Not great for diabetics but beans, rice and corn together will give you a complete protein that none of them has by itself. If you don't eat meat you have to make sure to get "the whole protein package" from a variety of foods. A lot of vegetarians don't get it right and are really unhealthy. Nothing a cheeseburger couldn't help, but "cheese used to have a face", or whatever their reasoning is.
I have a 72 hour freeze-dried food package that's guaranteed to be good for 25 years. After that it will still be edible but will have less and less vitamin content as time goes by. MREs are only good for 10 years IIRC, maybe 20 if stored in ideal conditions but that never happens. That's from the original packing date anyway, and not when you buy them which may be years later if they're real MREs that were sold as surplus. IIRC I bought some that were about 2 years old. And military MREs are sometimes unpacked, examined, and repacked so they'll have more than one date on the case. And they may not all originally be from the same case. The "civilian MREs" I recently read about were really bad. Besides the too small portions, a case with 12 meals has UP TO so many varieties in it, 4 I think. Some people were getting one of one meal, 2 of another and 9 of another, or something like that. I think one guy said his variety was only 2 kinds of meals. Other people if they were lucky got 3 kinds of chili plus sloppy joes or beef barbecue. Real MREs have 12 different meals in a case. If there's one meal in there you really hate, you'll only have one of them, not a half-dozen or so.
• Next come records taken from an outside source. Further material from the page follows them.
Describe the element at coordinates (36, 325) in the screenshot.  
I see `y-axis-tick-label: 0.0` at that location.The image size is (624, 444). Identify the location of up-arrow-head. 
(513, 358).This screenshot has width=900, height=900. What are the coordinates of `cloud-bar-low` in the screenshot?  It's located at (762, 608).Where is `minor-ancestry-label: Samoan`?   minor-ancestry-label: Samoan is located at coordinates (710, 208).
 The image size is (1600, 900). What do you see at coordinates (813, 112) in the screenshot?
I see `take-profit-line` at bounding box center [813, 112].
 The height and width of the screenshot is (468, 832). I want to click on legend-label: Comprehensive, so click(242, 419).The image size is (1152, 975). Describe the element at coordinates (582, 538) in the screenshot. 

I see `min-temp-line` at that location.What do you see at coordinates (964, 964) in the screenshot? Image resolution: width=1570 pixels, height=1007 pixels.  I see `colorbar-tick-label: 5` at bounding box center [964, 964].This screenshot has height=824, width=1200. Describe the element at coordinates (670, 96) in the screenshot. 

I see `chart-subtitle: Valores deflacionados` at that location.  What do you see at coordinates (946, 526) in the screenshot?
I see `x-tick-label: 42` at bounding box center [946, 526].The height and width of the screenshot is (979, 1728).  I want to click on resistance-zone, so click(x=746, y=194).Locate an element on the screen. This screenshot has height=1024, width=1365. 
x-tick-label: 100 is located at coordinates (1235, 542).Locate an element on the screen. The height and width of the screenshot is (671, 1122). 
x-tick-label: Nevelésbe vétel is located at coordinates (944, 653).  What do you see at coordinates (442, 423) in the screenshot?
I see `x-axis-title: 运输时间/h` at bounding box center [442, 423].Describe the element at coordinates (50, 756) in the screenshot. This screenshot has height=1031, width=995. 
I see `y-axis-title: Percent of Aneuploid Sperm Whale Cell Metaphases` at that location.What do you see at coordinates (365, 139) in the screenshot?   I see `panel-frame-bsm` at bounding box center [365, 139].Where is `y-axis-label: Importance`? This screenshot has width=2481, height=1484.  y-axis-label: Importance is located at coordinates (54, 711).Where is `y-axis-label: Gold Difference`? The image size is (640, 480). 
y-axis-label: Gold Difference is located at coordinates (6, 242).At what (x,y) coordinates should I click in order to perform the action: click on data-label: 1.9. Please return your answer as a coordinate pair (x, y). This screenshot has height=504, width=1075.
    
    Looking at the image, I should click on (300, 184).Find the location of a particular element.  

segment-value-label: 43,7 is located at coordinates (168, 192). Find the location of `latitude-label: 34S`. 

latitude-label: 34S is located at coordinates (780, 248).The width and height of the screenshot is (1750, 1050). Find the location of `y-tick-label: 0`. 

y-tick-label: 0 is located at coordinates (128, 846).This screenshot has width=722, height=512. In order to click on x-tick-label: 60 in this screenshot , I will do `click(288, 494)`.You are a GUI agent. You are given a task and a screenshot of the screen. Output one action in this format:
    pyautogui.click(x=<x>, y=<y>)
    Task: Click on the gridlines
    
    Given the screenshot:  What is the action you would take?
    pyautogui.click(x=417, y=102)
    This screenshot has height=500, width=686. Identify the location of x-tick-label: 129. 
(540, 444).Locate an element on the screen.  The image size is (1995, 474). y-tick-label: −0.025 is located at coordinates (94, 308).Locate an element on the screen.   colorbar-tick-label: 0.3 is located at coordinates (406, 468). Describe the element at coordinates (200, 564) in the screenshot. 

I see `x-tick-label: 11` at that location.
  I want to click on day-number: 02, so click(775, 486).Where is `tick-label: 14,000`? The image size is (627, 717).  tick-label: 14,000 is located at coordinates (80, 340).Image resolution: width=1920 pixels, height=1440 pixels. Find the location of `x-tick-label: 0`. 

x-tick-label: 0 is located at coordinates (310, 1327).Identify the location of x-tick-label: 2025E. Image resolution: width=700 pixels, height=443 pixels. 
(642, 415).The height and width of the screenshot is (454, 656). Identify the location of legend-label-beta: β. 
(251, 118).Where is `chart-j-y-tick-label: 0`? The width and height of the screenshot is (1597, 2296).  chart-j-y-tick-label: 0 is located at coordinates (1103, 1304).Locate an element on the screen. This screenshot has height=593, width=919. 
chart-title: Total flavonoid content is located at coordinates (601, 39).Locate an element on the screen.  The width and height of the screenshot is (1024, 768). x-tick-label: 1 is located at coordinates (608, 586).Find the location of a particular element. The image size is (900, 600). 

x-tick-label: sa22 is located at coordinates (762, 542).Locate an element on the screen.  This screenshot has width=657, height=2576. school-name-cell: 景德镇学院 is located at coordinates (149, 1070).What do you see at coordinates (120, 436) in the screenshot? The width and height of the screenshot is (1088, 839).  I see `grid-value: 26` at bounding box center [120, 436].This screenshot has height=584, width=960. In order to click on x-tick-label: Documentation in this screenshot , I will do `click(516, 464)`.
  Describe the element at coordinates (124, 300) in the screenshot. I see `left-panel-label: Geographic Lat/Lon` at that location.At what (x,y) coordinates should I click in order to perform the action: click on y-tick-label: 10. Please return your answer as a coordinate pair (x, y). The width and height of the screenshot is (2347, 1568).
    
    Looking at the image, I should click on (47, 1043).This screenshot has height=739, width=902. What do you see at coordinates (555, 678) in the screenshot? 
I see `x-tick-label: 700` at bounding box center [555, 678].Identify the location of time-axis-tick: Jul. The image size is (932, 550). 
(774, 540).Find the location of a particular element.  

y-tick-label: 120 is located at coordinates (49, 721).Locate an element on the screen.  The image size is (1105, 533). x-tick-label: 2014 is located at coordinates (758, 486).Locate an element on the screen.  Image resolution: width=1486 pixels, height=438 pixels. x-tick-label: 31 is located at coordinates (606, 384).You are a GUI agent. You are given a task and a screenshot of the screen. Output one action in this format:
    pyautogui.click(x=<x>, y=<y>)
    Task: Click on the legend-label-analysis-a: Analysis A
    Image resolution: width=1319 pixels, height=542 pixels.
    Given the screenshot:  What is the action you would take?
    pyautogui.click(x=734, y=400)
Some people refer to MREs as Meal Refusing to Exit and such. I never lived on them long enough to know if they cause constipation or not. I ate C-Rations, MCIs actually but everyone called them C-Rations, and MREs in the army. I don't know how high the calorie content is but one MRE should be enough to live on for a whole day unless you're burning more calories than usual. Sometimes we ate MREs for lunch for 6 weeks at a time, plus ate breakfast and dinner. We weren't working extremely hard in the field but no one got fat eating them. If you ate them for 2 or 3 meals a day they could very well plug you up, I don't know, but one out of 3 meals a day was okay as long as you drank some water now and then. If I drank half a cup of water a day like my mom instead of half a case of bottled water, I don't think I'd $h!t for a week whether I was eating MREs or not. I was in the army before MREs had ration heaters in them so if you were walking around with your MREs for lunch in the winter, you wouldn't want to put them in the cargo pockets of your BDU pants where there fit really well. You were better off putting them inside your coat or your shirt for your body heat to keep them warm. You can eat them cold but body temperature is better than cold, and hot is better yet. After I got out of the army I bought a couple of cases of them for quick, easy meals when camping, but most of the time a can of chili, beef stew, or soup was just fine. All I had to do was heat it on a folding stove with a heat tab. And it's a lot easier to cook it in a pot or canteen cup than it is to cook it in the can.